2023年6月17日(土)長久手キャンパス8号館812、813教室

本学での東海心理学会の大会開催は19年ぶりとなり、
有意義な研究発表や特別講演がおこなわれました。

 6月17日(土)、長久手キャンパスにて「東海心理学会 第72回大会」が心理学部の主催で開催されました。東海心理学会とは東海地区の心理学研究者を中心とした学術団体で、本学としては、2004年に第53回大会をコミュニケーション学部で開催して以来、19年ぶりの大会開催となりました。当日は、心理学部の教員だけでなく、学部生や大学院生もスタッフとして活躍しました。

 当日のプログラムは研究発表(A、Bグループは午前、C、Dグループは午後)と特別講演で構成。研究発表では1件の発表につき持ち時間を12分とし、発表が終わると質疑応答の時間があり、そのセッションがすべて終了した後にも全体討論の時間が設けられました。本学から発表者として心理学部の平島太郎先生と丹藤克也先生が登壇し、それぞれ「ネットワーキングの動機づけと社会的ネットワーク・サイズの関連に関する探索的検討」と「陰謀論心性と超常現象・疑似科学信奉に共通核はあるか?―双因子モデルを用いた検討―」について発表をおこないました。

 特別企画では本学の久保(川合)南海子先生が「『推し』の科学:プロジェクション・サイエンスとは何か」を演題に講演。最近注目されている「推し」という言葉を取り上げ、推しの定義説明や推しとファンの違い、推し活をおこなうことで、どのような心理変化が見られるかなどを認知科学の観点から解説。そこにプロジェクション(脳の中の出来事と世界とを結びつける心の働き)を絡めて、先生はその例として二次創作を挙げます。二次創作の制作過程を紹介していくまでは一見、何を話しているのか疑問でしたが、この制作過程はじつは研究者の研究活動と同じであると結論付けた瞬間に、すべてがつながったような快感がありました。講演はすべての内容が久保先生のオリジナリティにあふれ、非常に興味深いものでした。

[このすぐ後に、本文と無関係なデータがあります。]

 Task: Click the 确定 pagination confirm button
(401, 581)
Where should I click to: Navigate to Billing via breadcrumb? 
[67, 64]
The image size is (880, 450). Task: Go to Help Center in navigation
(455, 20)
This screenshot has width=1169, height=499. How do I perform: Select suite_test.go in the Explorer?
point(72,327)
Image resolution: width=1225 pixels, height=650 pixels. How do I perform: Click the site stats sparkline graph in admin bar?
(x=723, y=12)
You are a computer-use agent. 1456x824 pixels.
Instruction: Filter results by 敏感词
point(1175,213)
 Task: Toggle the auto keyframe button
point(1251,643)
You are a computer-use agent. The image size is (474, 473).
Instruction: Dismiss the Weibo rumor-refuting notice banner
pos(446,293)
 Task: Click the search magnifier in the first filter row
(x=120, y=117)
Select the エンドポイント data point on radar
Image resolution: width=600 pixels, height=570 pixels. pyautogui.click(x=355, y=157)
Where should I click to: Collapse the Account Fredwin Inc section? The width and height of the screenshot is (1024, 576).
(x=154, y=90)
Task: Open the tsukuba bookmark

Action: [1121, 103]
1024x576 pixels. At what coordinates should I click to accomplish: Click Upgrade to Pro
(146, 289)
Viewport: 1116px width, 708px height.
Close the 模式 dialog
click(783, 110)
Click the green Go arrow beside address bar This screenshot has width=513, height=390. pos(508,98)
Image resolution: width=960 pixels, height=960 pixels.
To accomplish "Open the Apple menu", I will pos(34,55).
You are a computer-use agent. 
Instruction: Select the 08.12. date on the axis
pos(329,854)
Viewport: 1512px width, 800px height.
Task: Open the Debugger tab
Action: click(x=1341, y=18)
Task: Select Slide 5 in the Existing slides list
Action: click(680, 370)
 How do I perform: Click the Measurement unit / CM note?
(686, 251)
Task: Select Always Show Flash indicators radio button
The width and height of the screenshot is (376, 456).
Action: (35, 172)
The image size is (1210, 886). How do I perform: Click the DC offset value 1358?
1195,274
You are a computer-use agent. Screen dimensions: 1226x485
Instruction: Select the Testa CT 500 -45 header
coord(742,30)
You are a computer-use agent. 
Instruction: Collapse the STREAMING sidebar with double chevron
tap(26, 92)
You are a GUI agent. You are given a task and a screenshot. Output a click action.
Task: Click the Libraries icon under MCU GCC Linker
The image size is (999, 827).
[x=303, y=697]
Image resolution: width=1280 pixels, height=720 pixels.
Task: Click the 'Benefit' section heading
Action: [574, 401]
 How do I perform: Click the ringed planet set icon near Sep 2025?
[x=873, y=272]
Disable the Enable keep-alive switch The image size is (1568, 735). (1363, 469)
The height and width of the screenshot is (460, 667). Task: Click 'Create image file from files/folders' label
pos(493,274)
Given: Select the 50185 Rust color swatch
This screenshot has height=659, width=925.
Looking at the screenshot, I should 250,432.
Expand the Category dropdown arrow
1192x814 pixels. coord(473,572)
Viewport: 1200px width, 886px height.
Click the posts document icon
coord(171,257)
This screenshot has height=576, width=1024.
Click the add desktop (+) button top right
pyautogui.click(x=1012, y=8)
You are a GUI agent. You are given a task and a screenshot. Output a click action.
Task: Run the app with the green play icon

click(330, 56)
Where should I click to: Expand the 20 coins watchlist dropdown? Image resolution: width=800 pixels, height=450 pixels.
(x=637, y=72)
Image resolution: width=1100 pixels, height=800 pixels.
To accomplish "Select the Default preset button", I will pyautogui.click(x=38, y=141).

 講演後は、本学名誉教授の後藤秀爾先生との対談を開催。久保先生の講演の感想を述べながら、推し、プロジェクション、自他との境界線をテーマに論じていただきました。久保先生も後藤先生の発言内容を受け、どのように考えているのかを披露。両先生の見方が交錯する楽しい対談となりました。
 東海心理学会は最後に優秀大会発表賞の授賞式をおこない、本学での開催を無事に終了することができました。